The elite selection process is as follows:
first, the offspring population Q generated by the kth generation k With parent population P k Merging into a new population E p The population size was 2G. Then for the new population E p Non-dominant ranking is carried out, then the parent population is put in the order from low to high according to Pareto grades, the population size exceeds G when the parent population is put to a certain grade, then individuals under the grade are selected according to a niche operator, and the parent population is put in the order until the parent population size is G, and the k+1th generation parent population P is obtained k+1 。
And carrying out annealing search treatment on the generated offspring population and the new parent population. Referring to fig. 2, after a new parent population is generated, an annealing search is performed on this parent population. After the annealing search, if the cut-off condition is not met at present, GA genetic processing is carried out on the population after the annealing search to generate new offspring, then the annealing search is carried out on the generated offspring, and further parent-offspring combination and the like are carried out. And (3) circulating in this way until the cut-off condition is met, and taking the individual subjected to annealing treatment on the new parent population at the time as the optimal solution of the automatic cotton matching model to obtain a cotton matching scheme.
Annealing the population includes:
generating new individuals according to individuals of the current population;
and when the new individual is dominant to the corresponding individual in the current population, accepting the new individual, and replacing the corresponding individual in the current population with the new individual.
Specifically, let the annealing search initiation temperature be T 0 The method comprises the steps of carrying out a first treatment on the surface of the The temperature decay coefficient is delta k A constant slightly less than 1 is generally desirable.
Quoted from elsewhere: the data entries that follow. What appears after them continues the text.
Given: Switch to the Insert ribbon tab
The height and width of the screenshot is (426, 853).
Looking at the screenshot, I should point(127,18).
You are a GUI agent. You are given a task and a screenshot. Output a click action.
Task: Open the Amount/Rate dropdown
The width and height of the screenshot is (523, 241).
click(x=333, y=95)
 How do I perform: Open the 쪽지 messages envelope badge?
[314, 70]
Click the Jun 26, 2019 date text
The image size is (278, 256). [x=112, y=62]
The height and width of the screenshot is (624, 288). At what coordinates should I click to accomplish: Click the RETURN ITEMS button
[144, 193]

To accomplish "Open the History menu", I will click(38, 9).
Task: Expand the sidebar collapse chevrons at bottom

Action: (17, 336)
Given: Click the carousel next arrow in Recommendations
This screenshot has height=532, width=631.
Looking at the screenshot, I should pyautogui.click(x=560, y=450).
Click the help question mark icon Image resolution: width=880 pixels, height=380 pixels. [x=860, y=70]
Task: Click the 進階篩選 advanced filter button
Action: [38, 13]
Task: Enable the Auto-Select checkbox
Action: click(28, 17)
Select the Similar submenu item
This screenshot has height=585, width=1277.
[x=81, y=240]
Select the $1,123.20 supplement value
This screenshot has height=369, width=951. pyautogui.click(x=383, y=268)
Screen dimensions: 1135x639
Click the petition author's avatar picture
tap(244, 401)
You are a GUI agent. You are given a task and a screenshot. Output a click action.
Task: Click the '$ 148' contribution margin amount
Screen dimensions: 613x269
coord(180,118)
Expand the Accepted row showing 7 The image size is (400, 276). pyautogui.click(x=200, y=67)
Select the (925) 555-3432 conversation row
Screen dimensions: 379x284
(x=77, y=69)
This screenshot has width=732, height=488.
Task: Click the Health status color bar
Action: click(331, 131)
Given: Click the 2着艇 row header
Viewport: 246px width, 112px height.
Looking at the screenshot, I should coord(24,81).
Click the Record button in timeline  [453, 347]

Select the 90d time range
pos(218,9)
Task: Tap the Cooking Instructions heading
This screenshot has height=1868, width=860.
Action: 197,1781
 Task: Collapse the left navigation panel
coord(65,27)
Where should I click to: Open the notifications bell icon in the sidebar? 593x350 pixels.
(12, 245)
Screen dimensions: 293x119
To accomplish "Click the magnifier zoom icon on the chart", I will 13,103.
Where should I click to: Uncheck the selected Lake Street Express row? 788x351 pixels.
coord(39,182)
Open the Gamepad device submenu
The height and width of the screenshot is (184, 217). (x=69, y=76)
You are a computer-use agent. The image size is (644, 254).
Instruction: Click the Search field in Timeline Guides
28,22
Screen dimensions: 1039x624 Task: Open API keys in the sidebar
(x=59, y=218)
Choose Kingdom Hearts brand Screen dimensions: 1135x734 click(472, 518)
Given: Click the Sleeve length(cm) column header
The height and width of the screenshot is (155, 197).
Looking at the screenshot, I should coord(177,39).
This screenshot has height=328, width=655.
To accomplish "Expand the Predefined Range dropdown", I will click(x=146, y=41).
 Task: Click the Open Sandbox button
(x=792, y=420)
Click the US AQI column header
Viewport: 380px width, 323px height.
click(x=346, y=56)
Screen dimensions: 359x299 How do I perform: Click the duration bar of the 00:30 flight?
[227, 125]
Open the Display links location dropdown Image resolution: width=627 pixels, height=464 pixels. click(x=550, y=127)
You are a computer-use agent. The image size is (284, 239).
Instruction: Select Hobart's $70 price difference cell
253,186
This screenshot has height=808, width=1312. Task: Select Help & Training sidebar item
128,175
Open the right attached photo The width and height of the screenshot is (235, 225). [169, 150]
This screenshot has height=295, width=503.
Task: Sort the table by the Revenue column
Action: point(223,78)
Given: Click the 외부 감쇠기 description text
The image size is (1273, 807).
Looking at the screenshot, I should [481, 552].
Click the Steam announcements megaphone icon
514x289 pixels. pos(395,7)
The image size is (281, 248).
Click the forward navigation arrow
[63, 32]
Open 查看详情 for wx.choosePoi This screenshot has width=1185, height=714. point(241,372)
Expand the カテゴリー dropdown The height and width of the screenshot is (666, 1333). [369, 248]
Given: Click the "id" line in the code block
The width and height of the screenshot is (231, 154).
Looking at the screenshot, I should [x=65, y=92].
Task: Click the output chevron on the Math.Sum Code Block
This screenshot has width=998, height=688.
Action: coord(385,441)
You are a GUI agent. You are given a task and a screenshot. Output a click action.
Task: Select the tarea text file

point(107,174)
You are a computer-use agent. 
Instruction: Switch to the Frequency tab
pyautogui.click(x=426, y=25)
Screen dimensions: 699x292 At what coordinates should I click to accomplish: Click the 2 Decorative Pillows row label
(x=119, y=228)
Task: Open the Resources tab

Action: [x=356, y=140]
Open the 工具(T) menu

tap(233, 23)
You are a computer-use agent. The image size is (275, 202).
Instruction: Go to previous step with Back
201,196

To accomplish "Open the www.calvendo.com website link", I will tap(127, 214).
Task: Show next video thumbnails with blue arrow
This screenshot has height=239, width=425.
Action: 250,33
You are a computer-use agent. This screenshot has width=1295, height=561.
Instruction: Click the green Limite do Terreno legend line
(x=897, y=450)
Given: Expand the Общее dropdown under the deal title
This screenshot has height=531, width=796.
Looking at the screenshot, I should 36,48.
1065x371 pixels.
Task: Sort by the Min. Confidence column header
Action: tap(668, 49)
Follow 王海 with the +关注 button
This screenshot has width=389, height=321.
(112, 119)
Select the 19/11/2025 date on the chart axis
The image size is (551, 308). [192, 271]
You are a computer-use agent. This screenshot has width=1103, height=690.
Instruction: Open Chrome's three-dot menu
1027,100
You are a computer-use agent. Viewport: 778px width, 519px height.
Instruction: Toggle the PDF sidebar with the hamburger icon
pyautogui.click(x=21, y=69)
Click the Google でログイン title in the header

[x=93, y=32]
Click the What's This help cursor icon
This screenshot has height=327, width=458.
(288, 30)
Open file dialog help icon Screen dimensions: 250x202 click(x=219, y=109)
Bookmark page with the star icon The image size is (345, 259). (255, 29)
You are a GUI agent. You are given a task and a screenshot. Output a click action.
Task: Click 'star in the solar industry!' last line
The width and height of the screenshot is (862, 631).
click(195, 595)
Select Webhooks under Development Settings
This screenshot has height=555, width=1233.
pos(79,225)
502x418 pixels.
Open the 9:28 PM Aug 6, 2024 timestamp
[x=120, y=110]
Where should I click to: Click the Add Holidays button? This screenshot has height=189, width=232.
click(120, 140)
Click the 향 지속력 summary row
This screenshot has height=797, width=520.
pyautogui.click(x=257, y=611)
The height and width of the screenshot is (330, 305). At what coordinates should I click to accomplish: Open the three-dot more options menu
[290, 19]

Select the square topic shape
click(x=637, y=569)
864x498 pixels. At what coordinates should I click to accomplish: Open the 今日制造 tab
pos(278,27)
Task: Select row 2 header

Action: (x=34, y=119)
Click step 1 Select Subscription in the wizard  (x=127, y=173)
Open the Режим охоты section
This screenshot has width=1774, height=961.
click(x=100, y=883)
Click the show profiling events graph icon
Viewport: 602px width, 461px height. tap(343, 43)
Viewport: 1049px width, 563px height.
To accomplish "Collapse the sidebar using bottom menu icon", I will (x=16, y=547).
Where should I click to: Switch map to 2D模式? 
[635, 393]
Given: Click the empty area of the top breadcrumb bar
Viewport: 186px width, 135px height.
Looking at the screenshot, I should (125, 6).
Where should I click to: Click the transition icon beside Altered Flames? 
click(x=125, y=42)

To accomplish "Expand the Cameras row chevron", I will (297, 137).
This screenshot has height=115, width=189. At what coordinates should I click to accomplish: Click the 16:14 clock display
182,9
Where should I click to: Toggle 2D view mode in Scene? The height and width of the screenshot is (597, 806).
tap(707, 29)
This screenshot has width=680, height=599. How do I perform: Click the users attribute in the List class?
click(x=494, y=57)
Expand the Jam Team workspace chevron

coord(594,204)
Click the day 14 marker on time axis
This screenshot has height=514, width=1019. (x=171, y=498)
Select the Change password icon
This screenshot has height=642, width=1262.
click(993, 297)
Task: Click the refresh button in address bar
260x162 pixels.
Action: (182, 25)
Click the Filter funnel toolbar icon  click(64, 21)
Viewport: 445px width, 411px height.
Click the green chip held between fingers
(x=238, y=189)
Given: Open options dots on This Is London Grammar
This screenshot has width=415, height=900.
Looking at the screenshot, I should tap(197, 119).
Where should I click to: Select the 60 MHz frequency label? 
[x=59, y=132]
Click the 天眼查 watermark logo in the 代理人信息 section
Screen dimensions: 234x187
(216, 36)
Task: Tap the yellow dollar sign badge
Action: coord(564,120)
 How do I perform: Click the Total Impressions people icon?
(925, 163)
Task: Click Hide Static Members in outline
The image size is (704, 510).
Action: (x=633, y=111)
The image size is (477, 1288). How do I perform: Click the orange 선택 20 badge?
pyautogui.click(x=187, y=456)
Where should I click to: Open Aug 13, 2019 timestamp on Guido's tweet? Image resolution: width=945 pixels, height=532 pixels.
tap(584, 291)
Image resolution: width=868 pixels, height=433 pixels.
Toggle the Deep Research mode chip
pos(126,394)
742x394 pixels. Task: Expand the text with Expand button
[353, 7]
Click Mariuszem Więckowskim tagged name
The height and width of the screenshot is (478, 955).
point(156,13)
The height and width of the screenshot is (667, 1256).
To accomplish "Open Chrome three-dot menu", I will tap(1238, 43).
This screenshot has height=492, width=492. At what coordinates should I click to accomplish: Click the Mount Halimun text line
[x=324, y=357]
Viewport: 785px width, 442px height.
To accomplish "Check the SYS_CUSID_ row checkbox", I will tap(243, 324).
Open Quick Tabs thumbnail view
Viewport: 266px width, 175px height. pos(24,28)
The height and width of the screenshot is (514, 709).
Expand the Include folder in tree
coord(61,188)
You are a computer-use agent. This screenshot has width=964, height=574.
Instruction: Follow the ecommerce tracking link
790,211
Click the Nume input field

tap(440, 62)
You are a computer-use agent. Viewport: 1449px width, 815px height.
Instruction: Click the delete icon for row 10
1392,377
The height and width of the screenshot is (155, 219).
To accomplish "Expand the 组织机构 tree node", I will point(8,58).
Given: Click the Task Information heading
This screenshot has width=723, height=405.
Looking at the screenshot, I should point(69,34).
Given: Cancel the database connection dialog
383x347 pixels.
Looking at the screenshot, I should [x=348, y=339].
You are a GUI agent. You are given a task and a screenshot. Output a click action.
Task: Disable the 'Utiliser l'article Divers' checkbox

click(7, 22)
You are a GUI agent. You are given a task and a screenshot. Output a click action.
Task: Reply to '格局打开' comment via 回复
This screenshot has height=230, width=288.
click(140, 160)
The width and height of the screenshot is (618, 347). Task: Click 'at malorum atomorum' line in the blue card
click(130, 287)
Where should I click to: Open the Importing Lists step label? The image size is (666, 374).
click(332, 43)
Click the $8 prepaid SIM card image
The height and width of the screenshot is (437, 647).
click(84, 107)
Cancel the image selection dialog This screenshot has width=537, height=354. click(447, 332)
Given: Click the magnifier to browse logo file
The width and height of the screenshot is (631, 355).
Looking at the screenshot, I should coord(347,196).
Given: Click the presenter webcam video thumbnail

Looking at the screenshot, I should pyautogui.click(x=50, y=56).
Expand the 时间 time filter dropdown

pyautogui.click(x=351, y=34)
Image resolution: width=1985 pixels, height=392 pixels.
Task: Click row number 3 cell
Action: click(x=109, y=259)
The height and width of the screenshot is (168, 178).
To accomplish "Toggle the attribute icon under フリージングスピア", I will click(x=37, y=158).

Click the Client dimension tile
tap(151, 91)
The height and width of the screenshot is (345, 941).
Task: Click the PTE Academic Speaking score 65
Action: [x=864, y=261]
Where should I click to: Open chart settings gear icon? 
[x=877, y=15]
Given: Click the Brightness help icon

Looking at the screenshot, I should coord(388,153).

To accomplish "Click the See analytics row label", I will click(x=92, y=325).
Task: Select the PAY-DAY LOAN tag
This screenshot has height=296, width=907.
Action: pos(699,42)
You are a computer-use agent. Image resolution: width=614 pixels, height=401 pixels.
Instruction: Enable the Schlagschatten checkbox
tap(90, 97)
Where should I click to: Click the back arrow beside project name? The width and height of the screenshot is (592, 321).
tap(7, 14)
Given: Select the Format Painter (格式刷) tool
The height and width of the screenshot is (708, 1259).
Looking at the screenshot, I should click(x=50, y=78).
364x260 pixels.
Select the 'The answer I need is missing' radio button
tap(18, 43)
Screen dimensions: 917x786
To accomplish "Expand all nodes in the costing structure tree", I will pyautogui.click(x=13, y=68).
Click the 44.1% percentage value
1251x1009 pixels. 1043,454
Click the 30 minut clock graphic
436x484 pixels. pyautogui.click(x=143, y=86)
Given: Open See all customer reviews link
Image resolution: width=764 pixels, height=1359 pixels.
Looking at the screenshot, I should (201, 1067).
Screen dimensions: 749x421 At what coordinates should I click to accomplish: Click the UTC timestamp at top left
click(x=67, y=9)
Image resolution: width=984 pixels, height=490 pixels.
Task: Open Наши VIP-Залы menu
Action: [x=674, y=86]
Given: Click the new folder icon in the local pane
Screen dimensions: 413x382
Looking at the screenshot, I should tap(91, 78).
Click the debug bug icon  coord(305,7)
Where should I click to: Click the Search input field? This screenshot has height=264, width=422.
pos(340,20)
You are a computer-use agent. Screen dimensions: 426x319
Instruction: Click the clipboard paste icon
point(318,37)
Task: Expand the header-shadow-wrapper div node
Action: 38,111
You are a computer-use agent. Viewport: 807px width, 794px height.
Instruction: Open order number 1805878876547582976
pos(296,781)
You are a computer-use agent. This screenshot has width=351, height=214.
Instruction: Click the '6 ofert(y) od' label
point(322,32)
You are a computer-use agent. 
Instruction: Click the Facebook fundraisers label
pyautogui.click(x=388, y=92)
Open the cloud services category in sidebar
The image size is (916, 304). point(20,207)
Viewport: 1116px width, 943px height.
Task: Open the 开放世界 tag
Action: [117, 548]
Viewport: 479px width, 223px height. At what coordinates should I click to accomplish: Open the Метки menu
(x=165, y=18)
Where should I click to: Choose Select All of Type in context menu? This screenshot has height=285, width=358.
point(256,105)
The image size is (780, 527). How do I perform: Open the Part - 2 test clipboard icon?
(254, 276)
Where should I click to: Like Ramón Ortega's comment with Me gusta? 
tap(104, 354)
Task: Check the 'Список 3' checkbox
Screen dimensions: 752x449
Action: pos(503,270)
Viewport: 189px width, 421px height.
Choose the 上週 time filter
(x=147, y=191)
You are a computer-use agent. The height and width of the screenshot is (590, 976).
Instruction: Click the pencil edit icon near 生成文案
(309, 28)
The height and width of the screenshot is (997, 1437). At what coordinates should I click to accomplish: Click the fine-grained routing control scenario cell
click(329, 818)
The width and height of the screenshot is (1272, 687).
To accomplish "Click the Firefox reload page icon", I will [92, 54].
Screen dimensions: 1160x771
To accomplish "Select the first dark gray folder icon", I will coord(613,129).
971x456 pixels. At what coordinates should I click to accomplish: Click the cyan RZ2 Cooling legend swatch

Adopting a random search mode to construct a new population:
x * =max{min{x+R L δ k T 0 ,x max },x min };
wherein x represents individuals of the current population, x * Representing new individuals generated by random search method, R L Is a random vector of L dimension, x max 、x min The L-dimensional vector is respectively the upper limit and the lower limit of the dosage of L raw cotton.
An acceptance policy is employed to receive new individuals and replace current individuals. The objective of the acceptance strategy is to accept solutions worse than the current solutions with a certain probability, so that the solutions can jump out of local optimum to a certain extent when entering a local extremum trap. According to Pareto dominance, if x * Subject to x, then accept the new individual and replace the current individual. Repeating the above operation until the whole population is searched completely.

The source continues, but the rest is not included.